Stored data:
Segment Open

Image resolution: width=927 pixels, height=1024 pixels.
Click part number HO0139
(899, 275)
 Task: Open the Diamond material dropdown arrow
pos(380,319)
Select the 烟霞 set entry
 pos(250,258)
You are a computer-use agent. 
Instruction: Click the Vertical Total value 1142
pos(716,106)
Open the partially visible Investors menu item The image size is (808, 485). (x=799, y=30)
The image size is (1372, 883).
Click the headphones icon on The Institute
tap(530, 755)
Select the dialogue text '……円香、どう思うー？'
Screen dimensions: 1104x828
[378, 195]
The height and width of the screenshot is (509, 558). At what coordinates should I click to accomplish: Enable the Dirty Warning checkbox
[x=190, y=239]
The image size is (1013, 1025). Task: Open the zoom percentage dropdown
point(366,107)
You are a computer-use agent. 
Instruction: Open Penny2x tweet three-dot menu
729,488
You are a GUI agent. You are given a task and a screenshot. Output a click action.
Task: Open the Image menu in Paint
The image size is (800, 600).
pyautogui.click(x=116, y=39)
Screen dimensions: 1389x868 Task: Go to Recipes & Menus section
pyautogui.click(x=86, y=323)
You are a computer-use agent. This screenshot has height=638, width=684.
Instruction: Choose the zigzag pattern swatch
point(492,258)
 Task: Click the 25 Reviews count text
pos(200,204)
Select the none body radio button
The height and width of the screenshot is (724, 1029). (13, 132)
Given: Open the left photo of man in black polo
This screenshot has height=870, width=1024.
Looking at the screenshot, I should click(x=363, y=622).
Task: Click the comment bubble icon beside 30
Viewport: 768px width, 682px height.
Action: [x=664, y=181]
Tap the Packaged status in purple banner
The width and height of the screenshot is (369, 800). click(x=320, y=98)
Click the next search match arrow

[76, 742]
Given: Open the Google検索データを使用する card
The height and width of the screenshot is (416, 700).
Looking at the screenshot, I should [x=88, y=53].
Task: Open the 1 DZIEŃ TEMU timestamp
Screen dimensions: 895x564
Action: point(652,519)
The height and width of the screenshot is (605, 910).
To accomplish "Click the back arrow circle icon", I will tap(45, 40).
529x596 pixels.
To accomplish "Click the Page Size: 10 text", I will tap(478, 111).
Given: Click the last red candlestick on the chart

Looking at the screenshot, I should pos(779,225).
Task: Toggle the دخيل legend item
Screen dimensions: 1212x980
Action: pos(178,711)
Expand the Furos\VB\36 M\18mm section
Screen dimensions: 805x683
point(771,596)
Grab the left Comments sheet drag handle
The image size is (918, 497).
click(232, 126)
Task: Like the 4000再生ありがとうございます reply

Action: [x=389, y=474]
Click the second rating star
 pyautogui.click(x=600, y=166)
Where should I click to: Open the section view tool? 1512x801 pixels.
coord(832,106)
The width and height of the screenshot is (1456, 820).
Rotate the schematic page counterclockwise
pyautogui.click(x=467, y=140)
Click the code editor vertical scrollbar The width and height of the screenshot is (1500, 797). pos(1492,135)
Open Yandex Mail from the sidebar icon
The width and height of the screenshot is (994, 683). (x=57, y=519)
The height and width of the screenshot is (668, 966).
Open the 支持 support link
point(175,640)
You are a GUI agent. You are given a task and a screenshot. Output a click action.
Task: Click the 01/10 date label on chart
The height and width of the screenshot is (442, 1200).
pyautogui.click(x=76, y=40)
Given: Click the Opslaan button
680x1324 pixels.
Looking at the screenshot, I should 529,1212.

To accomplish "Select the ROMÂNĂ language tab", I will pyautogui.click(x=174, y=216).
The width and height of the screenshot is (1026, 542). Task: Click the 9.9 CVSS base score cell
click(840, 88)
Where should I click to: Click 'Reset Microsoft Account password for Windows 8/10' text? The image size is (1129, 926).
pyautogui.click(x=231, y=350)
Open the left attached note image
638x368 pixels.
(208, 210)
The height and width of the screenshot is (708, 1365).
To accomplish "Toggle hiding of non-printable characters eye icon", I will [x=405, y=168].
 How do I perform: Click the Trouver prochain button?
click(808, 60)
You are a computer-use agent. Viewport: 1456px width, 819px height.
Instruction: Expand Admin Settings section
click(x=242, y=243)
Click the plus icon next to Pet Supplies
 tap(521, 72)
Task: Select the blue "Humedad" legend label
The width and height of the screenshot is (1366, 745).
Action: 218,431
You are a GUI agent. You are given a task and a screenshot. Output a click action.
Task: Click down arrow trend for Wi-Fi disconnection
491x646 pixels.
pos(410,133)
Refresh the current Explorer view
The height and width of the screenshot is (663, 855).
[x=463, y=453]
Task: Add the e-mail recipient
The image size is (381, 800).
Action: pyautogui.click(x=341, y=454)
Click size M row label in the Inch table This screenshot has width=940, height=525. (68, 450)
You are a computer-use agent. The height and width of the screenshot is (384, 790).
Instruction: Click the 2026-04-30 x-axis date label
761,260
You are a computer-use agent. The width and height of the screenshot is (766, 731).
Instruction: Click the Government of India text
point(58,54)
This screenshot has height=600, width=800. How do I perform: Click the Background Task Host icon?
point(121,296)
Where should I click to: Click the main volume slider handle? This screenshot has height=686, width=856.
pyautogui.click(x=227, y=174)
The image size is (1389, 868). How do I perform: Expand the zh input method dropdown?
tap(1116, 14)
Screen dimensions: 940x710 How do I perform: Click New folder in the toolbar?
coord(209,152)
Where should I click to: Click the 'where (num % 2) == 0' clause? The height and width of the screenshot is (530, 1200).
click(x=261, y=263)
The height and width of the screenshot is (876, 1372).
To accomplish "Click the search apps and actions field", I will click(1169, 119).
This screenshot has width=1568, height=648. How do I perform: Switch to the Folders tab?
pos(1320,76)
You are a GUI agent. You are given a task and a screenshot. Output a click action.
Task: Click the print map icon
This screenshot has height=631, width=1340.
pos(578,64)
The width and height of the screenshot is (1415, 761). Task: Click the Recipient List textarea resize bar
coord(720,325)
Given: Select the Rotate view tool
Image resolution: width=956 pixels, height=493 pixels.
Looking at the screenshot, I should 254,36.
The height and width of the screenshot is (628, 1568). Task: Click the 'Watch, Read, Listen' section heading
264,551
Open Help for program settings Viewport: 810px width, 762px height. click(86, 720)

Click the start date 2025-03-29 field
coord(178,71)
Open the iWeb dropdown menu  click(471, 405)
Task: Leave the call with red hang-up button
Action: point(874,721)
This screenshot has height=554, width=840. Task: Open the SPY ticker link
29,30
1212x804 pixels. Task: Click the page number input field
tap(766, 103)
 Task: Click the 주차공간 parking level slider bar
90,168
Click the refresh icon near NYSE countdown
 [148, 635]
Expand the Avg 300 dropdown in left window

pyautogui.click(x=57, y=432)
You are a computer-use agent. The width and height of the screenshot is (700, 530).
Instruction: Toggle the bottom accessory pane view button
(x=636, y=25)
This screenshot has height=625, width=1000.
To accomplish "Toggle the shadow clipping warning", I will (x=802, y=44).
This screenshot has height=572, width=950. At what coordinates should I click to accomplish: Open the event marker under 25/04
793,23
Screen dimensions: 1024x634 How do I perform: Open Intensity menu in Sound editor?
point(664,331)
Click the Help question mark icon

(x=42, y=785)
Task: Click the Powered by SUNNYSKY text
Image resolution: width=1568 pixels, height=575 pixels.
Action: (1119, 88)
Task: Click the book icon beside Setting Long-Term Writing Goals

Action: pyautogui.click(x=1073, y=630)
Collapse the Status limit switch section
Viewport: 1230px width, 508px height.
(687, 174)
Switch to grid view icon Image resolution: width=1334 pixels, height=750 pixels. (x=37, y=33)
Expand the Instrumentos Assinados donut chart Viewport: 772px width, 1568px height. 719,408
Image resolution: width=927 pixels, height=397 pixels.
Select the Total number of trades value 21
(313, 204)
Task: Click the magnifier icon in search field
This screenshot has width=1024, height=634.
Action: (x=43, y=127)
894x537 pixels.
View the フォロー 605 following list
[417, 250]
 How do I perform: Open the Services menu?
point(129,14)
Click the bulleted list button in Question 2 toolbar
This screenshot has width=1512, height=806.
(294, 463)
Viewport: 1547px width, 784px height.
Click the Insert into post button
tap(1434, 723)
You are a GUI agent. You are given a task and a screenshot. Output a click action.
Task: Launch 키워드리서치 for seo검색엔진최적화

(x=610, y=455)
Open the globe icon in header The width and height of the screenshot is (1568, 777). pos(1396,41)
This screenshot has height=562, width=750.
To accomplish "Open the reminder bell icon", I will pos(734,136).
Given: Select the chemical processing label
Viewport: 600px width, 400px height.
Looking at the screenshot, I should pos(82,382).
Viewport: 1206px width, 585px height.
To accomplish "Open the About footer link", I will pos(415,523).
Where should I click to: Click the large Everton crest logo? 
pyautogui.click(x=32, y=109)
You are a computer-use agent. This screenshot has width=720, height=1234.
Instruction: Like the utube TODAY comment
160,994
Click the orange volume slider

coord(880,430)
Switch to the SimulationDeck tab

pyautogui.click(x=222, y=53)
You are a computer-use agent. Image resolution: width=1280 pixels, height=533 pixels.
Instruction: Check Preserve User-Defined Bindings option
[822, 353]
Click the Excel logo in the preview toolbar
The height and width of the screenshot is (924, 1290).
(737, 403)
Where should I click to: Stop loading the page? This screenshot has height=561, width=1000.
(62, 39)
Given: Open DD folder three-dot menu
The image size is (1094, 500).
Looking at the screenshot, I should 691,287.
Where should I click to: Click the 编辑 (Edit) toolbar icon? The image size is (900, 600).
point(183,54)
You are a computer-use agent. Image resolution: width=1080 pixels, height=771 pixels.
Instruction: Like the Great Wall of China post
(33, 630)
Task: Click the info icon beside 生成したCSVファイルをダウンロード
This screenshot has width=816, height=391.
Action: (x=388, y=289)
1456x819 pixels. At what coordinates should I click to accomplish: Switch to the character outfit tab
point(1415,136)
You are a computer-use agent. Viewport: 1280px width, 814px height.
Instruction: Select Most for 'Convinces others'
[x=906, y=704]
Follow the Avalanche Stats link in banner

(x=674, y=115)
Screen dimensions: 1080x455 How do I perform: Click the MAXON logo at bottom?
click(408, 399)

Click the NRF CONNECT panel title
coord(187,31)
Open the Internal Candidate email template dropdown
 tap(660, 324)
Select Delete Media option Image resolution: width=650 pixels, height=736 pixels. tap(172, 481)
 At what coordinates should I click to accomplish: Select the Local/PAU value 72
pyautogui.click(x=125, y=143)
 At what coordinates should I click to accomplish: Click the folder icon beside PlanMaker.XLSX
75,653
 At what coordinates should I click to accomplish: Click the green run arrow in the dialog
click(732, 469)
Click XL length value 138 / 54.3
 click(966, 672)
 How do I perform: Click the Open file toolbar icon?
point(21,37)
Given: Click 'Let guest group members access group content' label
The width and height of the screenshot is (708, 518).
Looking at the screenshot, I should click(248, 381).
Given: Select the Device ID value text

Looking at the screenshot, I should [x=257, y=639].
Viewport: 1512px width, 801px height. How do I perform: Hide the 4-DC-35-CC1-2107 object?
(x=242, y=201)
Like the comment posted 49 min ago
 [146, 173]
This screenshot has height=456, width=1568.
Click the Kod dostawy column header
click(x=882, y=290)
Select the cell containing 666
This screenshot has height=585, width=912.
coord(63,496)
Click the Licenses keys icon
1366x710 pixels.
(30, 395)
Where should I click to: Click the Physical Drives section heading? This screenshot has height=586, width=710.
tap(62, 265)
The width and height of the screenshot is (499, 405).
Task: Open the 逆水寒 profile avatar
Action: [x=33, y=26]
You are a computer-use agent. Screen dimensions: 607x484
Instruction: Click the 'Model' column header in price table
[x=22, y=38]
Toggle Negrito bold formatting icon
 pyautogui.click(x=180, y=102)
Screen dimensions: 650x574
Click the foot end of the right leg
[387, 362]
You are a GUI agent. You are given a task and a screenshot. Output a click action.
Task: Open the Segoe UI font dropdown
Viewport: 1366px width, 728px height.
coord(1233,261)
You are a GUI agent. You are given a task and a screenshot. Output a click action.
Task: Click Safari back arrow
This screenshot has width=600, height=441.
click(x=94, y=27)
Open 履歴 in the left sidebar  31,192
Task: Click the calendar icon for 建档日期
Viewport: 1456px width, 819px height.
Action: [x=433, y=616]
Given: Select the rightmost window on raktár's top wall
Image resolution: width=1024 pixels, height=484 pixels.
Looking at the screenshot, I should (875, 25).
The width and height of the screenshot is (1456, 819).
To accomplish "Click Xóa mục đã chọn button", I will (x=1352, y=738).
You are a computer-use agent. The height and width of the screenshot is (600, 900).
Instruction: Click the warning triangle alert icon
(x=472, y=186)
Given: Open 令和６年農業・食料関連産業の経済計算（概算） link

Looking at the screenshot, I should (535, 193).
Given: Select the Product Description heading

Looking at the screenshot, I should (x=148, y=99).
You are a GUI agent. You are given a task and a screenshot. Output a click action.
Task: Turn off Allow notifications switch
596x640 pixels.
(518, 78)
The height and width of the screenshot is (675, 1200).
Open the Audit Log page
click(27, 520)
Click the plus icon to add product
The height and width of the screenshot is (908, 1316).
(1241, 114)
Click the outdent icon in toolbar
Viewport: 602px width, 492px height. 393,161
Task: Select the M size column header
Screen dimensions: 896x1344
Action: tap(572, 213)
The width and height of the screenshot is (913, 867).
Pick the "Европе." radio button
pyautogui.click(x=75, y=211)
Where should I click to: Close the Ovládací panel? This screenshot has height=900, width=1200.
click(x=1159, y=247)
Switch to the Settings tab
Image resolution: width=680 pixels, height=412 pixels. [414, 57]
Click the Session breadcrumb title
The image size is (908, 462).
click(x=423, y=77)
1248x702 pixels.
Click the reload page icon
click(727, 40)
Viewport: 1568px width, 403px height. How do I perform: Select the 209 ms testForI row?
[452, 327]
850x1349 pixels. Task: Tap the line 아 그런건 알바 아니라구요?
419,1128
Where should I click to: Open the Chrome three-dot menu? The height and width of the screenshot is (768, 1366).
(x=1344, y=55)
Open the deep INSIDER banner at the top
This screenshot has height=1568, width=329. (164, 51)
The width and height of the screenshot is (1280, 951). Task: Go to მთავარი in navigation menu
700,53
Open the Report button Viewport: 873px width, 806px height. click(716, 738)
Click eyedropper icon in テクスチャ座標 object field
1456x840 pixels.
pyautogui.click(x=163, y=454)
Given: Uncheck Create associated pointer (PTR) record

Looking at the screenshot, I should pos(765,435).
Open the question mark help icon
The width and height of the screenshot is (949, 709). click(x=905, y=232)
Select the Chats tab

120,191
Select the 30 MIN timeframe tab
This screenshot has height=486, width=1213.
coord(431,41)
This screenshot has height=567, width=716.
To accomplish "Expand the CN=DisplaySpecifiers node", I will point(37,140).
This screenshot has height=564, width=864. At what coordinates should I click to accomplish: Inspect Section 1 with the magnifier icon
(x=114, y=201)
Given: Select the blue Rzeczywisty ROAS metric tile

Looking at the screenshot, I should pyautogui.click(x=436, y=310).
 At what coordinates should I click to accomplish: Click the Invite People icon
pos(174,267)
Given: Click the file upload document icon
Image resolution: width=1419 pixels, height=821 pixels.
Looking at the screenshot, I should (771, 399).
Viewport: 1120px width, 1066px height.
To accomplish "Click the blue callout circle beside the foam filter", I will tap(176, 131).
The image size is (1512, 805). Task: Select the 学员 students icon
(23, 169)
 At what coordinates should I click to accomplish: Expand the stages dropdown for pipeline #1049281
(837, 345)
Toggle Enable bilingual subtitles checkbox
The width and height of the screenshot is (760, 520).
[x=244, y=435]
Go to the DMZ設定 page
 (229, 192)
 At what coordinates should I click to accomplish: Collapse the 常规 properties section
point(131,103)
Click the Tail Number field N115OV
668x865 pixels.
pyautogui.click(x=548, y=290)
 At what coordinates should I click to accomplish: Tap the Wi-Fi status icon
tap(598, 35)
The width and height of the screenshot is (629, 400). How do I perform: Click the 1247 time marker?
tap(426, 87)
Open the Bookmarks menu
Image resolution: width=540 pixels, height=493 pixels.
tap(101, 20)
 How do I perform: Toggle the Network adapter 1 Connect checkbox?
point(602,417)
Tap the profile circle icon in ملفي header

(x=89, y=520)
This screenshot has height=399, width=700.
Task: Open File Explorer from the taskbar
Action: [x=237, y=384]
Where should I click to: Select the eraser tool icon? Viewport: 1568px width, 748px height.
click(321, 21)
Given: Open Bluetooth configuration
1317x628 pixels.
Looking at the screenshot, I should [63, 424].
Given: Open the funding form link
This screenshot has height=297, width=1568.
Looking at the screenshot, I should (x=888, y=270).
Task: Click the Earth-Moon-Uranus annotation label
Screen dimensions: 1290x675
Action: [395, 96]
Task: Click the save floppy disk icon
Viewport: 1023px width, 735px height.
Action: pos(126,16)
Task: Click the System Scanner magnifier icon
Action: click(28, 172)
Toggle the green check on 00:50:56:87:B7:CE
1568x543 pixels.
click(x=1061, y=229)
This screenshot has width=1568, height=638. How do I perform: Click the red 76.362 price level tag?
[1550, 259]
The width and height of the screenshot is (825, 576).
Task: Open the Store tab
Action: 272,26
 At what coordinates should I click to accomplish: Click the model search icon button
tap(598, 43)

Segment Closed

— REQUIREMENT —
What you give back must be the stretch above, starting at the line with "Open the iWeb" and ending at the line with "This screenshot has height=625, width=1000.", copied exactly.

— RESULT —
Open the iWeb dropdown menu  click(471, 405)
Task: Leave the call with red hang-up button
Action: point(874,721)
This screenshot has height=554, width=840. Task: Open the SPY ticker link
29,30
1212x804 pixels. Task: Click the page number input field
tap(766, 103)
 Task: Click the 주차공간 parking level slider bar
90,168
Click the refresh icon near NYSE countdown
 [148, 635]
Expand the Avg 300 dropdown in left window

pyautogui.click(x=57, y=432)
You are a computer-use agent. The width and height of the screenshot is (700, 530).
Instruction: Toggle the bottom accessory pane view button
(x=636, y=25)
This screenshot has height=625, width=1000.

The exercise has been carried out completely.